TASK BRIEF =
Swap every instance of "GUI agent" in the records below for "screen agent", and give the records back with nothing else changed.
══ RAW DATA ══
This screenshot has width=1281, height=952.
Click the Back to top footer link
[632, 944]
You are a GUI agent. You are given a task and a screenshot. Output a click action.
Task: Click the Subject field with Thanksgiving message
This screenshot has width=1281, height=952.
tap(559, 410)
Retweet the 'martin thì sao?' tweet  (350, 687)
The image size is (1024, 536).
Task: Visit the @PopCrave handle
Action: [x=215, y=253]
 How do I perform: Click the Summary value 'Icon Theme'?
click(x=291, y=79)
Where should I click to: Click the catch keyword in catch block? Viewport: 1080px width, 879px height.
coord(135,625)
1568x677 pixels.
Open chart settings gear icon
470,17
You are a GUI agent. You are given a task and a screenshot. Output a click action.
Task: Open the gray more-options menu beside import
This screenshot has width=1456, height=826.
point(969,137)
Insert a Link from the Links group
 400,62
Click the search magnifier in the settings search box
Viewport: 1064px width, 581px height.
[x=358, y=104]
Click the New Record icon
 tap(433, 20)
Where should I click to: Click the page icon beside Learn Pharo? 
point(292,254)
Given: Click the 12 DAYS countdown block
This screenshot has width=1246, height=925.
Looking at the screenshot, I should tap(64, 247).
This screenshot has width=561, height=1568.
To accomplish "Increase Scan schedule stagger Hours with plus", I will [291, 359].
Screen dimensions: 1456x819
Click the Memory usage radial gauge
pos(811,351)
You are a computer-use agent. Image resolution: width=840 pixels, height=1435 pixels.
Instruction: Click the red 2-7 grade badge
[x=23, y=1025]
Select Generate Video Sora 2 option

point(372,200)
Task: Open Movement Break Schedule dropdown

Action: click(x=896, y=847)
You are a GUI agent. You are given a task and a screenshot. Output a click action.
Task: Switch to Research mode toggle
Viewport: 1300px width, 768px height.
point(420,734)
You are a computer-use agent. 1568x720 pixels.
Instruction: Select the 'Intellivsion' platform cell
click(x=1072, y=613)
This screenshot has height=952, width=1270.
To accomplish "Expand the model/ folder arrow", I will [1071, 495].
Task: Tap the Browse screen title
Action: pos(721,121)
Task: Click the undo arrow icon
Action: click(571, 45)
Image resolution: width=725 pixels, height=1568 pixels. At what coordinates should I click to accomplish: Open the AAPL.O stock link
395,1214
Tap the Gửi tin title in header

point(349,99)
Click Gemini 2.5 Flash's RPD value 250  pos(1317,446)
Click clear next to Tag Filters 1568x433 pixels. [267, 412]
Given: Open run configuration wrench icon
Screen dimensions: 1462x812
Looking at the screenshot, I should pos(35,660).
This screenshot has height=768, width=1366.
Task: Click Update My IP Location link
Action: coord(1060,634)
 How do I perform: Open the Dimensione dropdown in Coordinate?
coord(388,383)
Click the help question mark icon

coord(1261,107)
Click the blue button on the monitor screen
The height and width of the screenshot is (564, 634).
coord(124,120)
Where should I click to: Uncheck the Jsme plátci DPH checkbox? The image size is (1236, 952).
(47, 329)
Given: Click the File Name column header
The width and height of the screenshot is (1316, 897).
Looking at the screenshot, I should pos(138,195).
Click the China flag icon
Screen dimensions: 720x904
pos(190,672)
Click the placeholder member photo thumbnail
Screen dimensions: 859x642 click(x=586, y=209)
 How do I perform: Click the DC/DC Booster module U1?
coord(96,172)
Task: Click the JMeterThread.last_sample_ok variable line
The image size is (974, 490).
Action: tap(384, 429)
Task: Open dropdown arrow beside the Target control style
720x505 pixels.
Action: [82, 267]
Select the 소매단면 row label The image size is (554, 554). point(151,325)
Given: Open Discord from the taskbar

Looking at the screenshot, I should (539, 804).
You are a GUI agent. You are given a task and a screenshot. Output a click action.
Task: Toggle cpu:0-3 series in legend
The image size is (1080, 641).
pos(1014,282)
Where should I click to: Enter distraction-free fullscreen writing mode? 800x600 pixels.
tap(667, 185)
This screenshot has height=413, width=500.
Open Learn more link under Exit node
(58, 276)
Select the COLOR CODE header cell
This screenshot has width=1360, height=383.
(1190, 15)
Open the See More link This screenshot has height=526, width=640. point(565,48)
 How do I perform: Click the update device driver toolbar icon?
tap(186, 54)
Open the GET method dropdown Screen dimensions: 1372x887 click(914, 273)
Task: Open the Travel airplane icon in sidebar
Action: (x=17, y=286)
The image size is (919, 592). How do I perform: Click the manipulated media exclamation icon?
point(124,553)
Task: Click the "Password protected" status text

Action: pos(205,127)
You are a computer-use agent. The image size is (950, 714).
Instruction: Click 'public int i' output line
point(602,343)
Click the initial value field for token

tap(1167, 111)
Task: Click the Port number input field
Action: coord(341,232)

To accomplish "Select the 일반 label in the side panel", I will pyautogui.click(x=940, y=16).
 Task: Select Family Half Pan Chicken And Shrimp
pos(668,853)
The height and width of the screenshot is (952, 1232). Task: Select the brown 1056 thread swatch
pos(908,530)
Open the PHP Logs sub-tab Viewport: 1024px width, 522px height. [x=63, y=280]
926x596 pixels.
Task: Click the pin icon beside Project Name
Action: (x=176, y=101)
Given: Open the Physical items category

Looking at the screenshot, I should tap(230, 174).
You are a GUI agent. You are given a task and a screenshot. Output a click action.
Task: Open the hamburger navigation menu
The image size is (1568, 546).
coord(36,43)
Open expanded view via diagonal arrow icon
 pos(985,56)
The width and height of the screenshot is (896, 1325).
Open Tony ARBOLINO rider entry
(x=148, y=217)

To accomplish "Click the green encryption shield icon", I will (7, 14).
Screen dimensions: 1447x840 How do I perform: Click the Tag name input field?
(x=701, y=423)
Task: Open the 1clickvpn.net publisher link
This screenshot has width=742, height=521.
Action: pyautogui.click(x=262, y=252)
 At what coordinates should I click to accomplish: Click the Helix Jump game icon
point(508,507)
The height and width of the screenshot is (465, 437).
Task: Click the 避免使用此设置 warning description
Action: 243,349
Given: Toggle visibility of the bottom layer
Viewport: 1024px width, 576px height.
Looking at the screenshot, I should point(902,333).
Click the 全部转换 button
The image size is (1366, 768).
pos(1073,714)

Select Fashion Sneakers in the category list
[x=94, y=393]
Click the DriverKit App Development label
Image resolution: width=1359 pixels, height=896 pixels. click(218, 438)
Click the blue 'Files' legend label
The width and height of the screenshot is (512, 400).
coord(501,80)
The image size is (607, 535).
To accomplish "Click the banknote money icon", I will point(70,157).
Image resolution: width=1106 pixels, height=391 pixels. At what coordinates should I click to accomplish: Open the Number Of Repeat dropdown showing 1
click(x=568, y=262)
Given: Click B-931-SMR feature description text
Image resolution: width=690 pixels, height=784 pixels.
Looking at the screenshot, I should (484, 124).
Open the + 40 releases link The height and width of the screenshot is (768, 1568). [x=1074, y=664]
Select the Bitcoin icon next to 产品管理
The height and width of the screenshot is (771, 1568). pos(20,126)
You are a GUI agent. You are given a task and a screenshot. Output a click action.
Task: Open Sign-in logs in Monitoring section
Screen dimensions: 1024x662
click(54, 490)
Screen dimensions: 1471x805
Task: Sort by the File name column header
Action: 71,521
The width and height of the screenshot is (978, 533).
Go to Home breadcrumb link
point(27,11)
═══
EXERCISE OUTPUT =
This screenshot has width=1281, height=952.
Click the Back to top footer link
[632, 944]
You are a screen agent. You are given a task and a screenshot. Output a click action.
Task: Click the Subject field with Thanksgiving message
This screenshot has width=1281, height=952.
tap(559, 410)
Retweet the 'martin thì sao?' tweet  (350, 687)
The image size is (1024, 536).
Task: Visit the @PopCrave handle
Action: [x=215, y=253]
 How do I perform: Click the Summary value 'Icon Theme'?
click(x=291, y=79)
Where should I click to: Click the catch keyword in catch block? Viewport: 1080px width, 879px height.
coord(135,625)
1568x677 pixels.
Open chart settings gear icon
470,17
You are a screen agent. You are given a task and a screenshot. Output a click action.
Task: Open the gray more-options menu beside import
This screenshot has width=1456, height=826.
point(969,137)
Insert a Link from the Links group
 400,62
Click the search magnifier in the settings search box
Viewport: 1064px width, 581px height.
[x=358, y=104]
Click the New Record icon
 tap(433, 20)
Where should I click to: Click the page icon beside Learn Pharo? 
point(292,254)
Given: Click the 12 DAYS countdown block
This screenshot has width=1246, height=925.
Looking at the screenshot, I should tap(64, 247).
This screenshot has width=561, height=1568.
To accomplish "Increase Scan schedule stagger Hours with plus", I will [291, 359].
Screen dimensions: 1456x819
Click the Memory usage radial gauge
pos(811,351)
You are a computer-use agent. Image resolution: width=840 pixels, height=1435 pixels.
Instruction: Click the red 2-7 grade badge
[x=23, y=1025]
Select Generate Video Sora 2 option

point(372,200)
Task: Open Movement Break Schedule dropdown

Action: click(x=896, y=847)
You are a screen agent. You are given a task and a screenshot. Output a click action.
Task: Switch to Research mode toggle
Viewport: 1300px width, 768px height.
point(420,734)
You are a computer-use agent. 1568x720 pixels.
Instruction: Select the 'Intellivsion' platform cell
click(x=1072, y=613)
This screenshot has height=952, width=1270.
To accomplish "Expand the model/ folder arrow", I will [1071, 495].
Task: Tap the Browse screen title
Action: pos(721,121)
Task: Click the undo arrow icon
Action: click(571, 45)
Image resolution: width=725 pixels, height=1568 pixels. At what coordinates should I click to accomplish: Open the AAPL.O stock link
395,1214
Tap the Gửi tin title in header

point(349,99)
Click Gemini 2.5 Flash's RPD value 250  pos(1317,446)
Click clear next to Tag Filters 1568x433 pixels. [267, 412]
Given: Open run configuration wrench icon
Screen dimensions: 1462x812
Looking at the screenshot, I should pos(35,660).
This screenshot has height=768, width=1366.
Task: Click Update My IP Location link
Action: coord(1060,634)
 How do I perform: Open the Dimensione dropdown in Coordinate?
coord(388,383)
Click the help question mark icon

coord(1261,107)
Click the blue button on the monitor screen
The height and width of the screenshot is (564, 634).
coord(124,120)
Where should I click to: Uncheck the Jsme plátci DPH checkbox? The image size is (1236, 952).
(47, 329)
Given: Click the File Name column header
The width and height of the screenshot is (1316, 897).
Looking at the screenshot, I should pos(138,195).
Click the China flag icon
Screen dimensions: 720x904
pos(190,672)
Click the placeholder member photo thumbnail
Screen dimensions: 859x642 click(x=586, y=209)
 How do I perform: Click the DC/DC Booster module U1?
coord(96,172)
Task: Click the JMeterThread.last_sample_ok variable line
The image size is (974, 490).
Action: tap(384, 429)
Task: Open dropdown arrow beside the Target control style
720x505 pixels.
Action: [82, 267]
Select the 소매단면 row label The image size is (554, 554). point(151,325)
Given: Open Discord from the taskbar

Looking at the screenshot, I should (539, 804).
You are a screen agent. You are given a task and a screenshot. Output a click action.
Task: Toggle cpu:0-3 series in legend
The image size is (1080, 641).
pos(1014,282)
Where should I click to: Enter distraction-free fullscreen writing mode? 800x600 pixels.
tap(667, 185)
This screenshot has height=413, width=500.
Open Learn more link under Exit node
(58, 276)
Select the COLOR CODE header cell
This screenshot has width=1360, height=383.
(1190, 15)
Open the See More link This screenshot has height=526, width=640. point(565,48)
 How do I perform: Click the update device driver toolbar icon?
tap(186, 54)
Open the GET method dropdown Screen dimensions: 1372x887 click(914, 273)
Task: Open the Travel airplane icon in sidebar
Action: (x=17, y=286)
The image size is (919, 592). How do I perform: Click the manipulated media exclamation icon?
point(124,553)
Task: Click the "Password protected" status text

Action: pos(205,127)
You are a computer-use agent. The image size is (950, 714).
Instruction: Click 'public int i' output line
point(602,343)
Click the initial value field for token

tap(1167, 111)
Task: Click the Port number input field
Action: coord(341,232)

To accomplish "Select the 일반 label in the side panel", I will pyautogui.click(x=940, y=16).
 Task: Select Family Half Pan Chicken And Shrimp
pos(668,853)
The height and width of the screenshot is (952, 1232). Task: Select the brown 1056 thread swatch
pos(908,530)
Open the PHP Logs sub-tab Viewport: 1024px width, 522px height. [x=63, y=280]
926x596 pixels.
Task: Click the pin icon beside Project Name
Action: (x=176, y=101)
Given: Open the Physical items category

Looking at the screenshot, I should tap(230, 174).
You are a screen agent. You are given a task and a screenshot. Output a click action.
Task: Open the hamburger navigation menu
The image size is (1568, 546).
coord(36,43)
Open expanded view via diagonal arrow icon
 pos(985,56)
The width and height of the screenshot is (896, 1325).
Open Tony ARBOLINO rider entry
(x=148, y=217)

To accomplish "Click the green encryption shield icon", I will (7, 14).
Screen dimensions: 1447x840 How do I perform: Click the Tag name input field?
(x=701, y=423)
Task: Open the 1clickvpn.net publisher link
This screenshot has width=742, height=521.
Action: pyautogui.click(x=262, y=252)
 At what coordinates should I click to accomplish: Click the Helix Jump game icon
point(508,507)
The height and width of the screenshot is (465, 437).
Task: Click the 避免使用此设置 warning description
Action: 243,349
Given: Toggle visibility of the bottom layer
Viewport: 1024px width, 576px height.
Looking at the screenshot, I should point(902,333).
Click the 全部转换 button
The image size is (1366, 768).
pos(1073,714)

Select Fashion Sneakers in the category list
[x=94, y=393]
Click the DriverKit App Development label
Image resolution: width=1359 pixels, height=896 pixels. click(218, 438)
Click the blue 'Files' legend label
The width and height of the screenshot is (512, 400).
coord(501,80)
The image size is (607, 535).
To accomplish "Click the banknote money icon", I will point(70,157).
Image resolution: width=1106 pixels, height=391 pixels. At what coordinates should I click to accomplish: Open the Number Of Repeat dropdown showing 1
click(x=568, y=262)
Given: Click B-931-SMR feature description text
Image resolution: width=690 pixels, height=784 pixels.
Looking at the screenshot, I should (484, 124).
Open the + 40 releases link The height and width of the screenshot is (768, 1568). [x=1074, y=664]
Select the Bitcoin icon next to 产品管理
The height and width of the screenshot is (771, 1568). pos(20,126)
You are a screen agent. You are given a task and a screenshot. Output a click action.
Task: Open Sign-in logs in Monitoring section
Screen dimensions: 1024x662
click(54, 490)
Screen dimensions: 1471x805
Task: Sort by the File name column header
Action: 71,521
The width and height of the screenshot is (978, 533).
Go to Home breadcrumb link
point(27,11)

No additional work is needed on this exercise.